What you need to do. Starting at the line that contains "Instruction: Open the sequence" and ending at the line that contains "Remove the WTI/USD comparison series", the lines below are to be given again exactly, with nothing added.

Pixel coordinate grounding data:
--- START ---

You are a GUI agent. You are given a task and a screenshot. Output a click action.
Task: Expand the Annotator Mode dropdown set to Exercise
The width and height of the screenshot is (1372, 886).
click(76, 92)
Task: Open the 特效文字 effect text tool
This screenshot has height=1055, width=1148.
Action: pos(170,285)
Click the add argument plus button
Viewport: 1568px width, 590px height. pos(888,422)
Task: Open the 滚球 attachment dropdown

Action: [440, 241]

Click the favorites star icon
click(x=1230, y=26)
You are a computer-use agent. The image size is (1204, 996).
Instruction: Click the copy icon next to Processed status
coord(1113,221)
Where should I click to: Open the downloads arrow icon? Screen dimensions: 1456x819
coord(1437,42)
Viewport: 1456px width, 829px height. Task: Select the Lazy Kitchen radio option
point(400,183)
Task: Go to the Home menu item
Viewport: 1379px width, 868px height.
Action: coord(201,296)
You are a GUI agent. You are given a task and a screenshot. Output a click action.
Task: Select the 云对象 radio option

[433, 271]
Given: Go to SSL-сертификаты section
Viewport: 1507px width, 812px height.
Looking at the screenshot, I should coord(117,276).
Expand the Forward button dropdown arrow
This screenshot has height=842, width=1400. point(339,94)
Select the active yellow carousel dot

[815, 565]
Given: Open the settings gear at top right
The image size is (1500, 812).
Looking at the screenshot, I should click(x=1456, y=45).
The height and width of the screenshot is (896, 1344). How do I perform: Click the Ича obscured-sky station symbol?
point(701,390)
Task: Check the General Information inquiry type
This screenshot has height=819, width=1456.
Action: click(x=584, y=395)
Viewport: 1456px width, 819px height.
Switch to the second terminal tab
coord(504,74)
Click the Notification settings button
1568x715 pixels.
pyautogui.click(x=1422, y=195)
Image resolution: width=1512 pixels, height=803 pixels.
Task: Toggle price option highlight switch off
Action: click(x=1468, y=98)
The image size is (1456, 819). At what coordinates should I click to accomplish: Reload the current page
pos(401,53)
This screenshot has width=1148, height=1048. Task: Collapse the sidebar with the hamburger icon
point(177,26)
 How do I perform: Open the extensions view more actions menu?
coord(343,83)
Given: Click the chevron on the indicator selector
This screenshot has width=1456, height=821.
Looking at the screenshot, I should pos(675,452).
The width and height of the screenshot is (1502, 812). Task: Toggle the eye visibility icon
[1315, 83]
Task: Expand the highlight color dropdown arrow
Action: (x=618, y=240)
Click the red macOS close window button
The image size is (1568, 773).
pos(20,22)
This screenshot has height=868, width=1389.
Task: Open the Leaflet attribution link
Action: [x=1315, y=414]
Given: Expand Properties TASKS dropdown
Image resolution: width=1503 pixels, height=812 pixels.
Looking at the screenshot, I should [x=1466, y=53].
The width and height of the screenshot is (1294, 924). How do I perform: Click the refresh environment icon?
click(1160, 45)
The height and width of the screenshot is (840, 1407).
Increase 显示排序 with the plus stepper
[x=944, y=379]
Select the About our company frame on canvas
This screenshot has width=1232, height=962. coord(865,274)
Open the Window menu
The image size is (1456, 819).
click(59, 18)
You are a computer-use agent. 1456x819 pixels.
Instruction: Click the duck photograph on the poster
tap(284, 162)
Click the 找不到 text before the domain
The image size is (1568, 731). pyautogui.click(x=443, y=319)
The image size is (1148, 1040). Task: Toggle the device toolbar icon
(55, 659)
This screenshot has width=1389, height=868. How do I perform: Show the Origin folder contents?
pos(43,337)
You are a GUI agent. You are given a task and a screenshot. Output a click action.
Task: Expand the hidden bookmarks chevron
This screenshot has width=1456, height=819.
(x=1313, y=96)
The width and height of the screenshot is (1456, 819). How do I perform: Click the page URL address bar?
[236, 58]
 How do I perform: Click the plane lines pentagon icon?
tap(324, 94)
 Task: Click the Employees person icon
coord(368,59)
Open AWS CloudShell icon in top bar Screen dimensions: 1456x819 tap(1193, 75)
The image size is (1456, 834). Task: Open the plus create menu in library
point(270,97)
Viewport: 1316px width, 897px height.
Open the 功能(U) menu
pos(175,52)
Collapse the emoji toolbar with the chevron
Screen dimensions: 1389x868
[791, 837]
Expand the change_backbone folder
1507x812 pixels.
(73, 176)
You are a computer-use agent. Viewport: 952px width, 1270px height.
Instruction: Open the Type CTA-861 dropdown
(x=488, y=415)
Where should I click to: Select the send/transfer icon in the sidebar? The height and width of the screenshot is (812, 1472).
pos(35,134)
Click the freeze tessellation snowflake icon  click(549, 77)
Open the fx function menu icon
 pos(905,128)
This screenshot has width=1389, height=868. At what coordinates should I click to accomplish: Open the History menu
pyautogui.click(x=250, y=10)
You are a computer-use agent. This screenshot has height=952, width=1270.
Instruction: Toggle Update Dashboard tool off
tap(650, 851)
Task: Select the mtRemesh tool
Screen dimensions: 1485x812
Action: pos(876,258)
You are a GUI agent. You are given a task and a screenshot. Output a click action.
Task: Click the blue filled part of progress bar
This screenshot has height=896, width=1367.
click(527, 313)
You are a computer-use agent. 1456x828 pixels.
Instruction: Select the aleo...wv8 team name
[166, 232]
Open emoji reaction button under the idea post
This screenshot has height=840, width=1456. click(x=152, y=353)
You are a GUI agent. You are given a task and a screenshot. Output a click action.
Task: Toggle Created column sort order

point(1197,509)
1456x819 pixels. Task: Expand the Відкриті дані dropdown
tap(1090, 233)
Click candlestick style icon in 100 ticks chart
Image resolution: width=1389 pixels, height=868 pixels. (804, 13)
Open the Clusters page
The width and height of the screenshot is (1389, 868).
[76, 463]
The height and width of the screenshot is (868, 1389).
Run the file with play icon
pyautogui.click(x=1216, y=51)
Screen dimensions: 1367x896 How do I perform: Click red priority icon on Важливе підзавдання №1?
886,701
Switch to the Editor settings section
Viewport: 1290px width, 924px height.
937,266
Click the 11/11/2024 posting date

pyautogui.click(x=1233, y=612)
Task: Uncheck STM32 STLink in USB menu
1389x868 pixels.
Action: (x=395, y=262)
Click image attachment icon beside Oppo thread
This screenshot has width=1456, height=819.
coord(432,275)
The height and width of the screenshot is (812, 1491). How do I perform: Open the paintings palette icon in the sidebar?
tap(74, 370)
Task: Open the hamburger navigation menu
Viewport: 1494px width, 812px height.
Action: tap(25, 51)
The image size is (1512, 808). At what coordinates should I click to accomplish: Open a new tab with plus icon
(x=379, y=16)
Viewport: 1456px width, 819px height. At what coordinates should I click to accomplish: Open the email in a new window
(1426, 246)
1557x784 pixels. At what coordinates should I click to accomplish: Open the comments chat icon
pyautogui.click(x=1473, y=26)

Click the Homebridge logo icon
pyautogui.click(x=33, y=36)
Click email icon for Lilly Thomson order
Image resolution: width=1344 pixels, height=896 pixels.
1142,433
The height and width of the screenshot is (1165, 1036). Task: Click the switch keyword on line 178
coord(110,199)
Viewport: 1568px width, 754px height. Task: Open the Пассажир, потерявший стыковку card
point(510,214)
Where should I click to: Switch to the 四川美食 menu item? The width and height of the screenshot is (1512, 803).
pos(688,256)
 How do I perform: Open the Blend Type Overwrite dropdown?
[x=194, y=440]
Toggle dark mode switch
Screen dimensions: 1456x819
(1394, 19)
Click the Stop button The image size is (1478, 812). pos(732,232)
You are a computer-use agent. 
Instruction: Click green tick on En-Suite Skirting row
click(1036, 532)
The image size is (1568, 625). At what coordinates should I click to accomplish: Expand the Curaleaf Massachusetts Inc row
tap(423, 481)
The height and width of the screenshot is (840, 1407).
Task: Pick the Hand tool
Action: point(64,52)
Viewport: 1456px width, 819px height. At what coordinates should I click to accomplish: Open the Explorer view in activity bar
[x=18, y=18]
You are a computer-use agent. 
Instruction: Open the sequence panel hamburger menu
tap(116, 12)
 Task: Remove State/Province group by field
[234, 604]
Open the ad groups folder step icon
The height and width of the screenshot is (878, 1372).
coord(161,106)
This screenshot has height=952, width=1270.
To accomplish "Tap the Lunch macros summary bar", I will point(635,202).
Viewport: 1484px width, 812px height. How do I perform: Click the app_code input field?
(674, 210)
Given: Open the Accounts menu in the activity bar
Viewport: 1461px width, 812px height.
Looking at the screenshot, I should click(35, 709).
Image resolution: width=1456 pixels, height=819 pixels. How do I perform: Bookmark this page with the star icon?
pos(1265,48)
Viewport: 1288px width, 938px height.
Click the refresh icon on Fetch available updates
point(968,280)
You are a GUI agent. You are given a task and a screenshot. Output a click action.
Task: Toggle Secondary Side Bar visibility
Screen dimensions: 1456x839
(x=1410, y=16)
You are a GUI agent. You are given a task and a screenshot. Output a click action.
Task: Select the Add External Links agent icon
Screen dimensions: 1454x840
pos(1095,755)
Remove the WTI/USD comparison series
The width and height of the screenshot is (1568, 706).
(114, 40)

--- END ---

Task response.
Instruction: Open the sequence panel hamburger menu
tap(116, 12)
 Task: Remove State/Province group by field
[234, 604]
Open the ad groups folder step icon
The height and width of the screenshot is (878, 1372).
coord(161,106)
This screenshot has height=952, width=1270.
To accomplish "Tap the Lunch macros summary bar", I will point(635,202).
Viewport: 1484px width, 812px height. How do I perform: Click the app_code input field?
(674, 210)
Given: Open the Accounts menu in the activity bar
Viewport: 1461px width, 812px height.
Looking at the screenshot, I should click(35, 709).
Image resolution: width=1456 pixels, height=819 pixels. How do I perform: Bookmark this page with the star icon?
pos(1265,48)
Viewport: 1288px width, 938px height.
Click the refresh icon on Fetch available updates
point(968,280)
You are a GUI agent. You are given a task and a screenshot. Output a click action.
Task: Toggle Secondary Side Bar visibility
Screen dimensions: 1456x839
(x=1410, y=16)
You are a GUI agent. You are given a task and a screenshot. Output a click action.
Task: Select the Add External Links agent icon
Screen dimensions: 1454x840
pos(1095,755)
Remove the WTI/USD comparison series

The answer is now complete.